The minister is often quoted as referring to or implying the notion of bogus refugees. I have had the opportunity to speak with refugees. Many people come to Canada with genuine fears. Just because they might not necessarily meet the criteria of refugees does not mean that they come to Canada wanting to commit fraud. When we start to label people by saying bogus, it is to the detriment of the refugee community. The minister needs to seriously consider how he chooses his photo ops when he talks about human smuggling, for example, or when he makes general statements about bogus refugees. His definition might not necessarily be the same definition as the many individuals who come to Canada fleeing persecution.

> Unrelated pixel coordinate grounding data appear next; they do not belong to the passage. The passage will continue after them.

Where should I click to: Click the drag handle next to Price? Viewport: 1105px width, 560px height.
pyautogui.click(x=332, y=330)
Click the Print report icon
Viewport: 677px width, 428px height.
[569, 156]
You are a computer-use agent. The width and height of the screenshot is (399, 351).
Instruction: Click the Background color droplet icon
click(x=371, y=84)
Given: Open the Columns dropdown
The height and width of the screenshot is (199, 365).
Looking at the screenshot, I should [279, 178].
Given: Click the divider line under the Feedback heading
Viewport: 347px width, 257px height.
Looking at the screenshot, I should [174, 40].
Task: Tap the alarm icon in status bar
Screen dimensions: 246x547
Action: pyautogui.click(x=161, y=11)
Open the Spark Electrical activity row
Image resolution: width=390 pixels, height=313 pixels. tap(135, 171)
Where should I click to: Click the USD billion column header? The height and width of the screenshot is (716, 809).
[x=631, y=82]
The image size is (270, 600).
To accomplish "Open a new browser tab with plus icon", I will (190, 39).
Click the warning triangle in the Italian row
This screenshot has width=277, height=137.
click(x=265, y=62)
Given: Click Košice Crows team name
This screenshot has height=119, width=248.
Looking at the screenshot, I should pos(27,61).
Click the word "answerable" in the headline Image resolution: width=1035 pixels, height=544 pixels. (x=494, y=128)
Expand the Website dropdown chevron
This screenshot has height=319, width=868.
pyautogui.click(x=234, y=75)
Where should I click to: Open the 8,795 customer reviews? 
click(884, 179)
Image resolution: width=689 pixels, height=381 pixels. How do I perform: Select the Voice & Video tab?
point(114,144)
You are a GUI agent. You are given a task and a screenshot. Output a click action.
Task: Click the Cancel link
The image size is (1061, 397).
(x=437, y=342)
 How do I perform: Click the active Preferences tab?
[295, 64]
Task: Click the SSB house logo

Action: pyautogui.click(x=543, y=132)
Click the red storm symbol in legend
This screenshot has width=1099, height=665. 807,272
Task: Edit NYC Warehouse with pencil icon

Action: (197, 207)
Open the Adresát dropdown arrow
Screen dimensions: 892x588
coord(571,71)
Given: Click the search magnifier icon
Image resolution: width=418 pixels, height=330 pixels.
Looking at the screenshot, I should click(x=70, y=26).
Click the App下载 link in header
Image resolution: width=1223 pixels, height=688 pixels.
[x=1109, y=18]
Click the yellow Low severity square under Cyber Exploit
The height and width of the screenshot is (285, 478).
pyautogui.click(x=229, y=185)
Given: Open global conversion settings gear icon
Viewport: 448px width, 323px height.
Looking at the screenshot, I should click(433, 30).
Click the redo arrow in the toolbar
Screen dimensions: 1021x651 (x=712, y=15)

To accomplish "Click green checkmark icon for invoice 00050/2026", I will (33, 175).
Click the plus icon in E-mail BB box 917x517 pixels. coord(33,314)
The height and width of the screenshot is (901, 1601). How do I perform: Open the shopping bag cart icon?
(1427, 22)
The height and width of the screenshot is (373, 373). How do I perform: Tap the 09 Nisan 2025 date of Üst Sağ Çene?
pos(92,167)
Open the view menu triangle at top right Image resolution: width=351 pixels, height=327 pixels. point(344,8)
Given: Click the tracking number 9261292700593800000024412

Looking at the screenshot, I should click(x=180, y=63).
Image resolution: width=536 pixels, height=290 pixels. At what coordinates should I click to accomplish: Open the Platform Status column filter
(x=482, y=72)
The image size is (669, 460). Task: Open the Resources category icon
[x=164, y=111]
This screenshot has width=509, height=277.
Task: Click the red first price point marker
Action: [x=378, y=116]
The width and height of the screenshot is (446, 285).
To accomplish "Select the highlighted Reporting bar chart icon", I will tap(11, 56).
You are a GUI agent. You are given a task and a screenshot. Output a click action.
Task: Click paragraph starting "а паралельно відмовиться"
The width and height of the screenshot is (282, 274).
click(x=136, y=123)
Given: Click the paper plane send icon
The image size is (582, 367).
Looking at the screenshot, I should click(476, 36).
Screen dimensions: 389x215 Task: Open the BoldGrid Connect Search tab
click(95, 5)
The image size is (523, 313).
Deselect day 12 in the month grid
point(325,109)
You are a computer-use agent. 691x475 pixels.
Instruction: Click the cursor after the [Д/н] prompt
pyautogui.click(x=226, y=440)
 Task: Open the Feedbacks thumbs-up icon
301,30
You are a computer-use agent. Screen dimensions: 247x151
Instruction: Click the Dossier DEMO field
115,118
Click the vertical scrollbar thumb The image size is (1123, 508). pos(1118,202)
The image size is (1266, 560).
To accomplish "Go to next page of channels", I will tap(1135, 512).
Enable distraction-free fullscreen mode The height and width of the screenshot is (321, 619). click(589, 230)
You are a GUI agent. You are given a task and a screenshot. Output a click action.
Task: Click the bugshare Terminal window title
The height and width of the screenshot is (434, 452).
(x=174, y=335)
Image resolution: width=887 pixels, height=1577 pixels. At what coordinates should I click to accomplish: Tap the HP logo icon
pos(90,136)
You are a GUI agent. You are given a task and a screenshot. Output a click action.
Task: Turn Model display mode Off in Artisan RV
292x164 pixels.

There was another issue that the critic for the New Democrats raised that I want the minister to comment on. It is incorporated in this particular bill and it is the biometrics.

We have been looking into this issue at the citizenship and immigration committee. Individuals have come before the committee to make presentations. Now the minister has brought this in out of nowhere and put it into the legislation. Some might argue that he undermined the work of the citizenship and immigration committee. There is some very strong merit in that argument.

We had another review to deal with the backlog of immigration. On November 4, halfway through it, the minister announced a freeze so that people could not sponsor their mom and dad from India or the Philippines or any other country for at least two years. He said we were not to worry because the government has this super visa program, which would compensate for the freeze.

The government has abandoned the whole concept of family and the valuable role that plays in the mixture of immigrants to Canada. We oppose this. What amazed me was that the minister announced the 10 year super visa, and then on December 1 he provided the details of the program.

Initially I was quite supportive of the concept of the super visa. However, the details of it probably excluded the parents of over 80% of immigrants because of the financial and health requirements put into place by the government. I would argue it was ultimately a manipulation. Much like with biometrics, this was another attempt by the Minister of Citizenship, Immigration and Multiculturalism to undermine what the citizenship and immigration committee was doing.

I look to the government, and in particular this Minister of Citizenship, Immigration and Multiculturalism, to reassess what it is actually doing within the immigration department. There is a need for change. We recognize that. When asked, for example, about the role biometrics could play, we believe that biometrics can play a role. We were quite willing to discuss this, and to hear what other Canadians and other stakeholders had to say on the issue. That is why we ultimately supported the committee to deal with that issue.

There is strong merit for biometrics. The minister himself has made reference to them, in terms of individuals who were able to come to Canada, put in a claim, leave and re-enter. There is no doubt biometrics would deal with issues such as that. There is no doubt that countries around the world are trying to get a better sense of the role of biometrics in a nation's security and the integrity of our immigration system, not only for refugees but also for temporary visas for visitors, students or possibly workers. We are open to that.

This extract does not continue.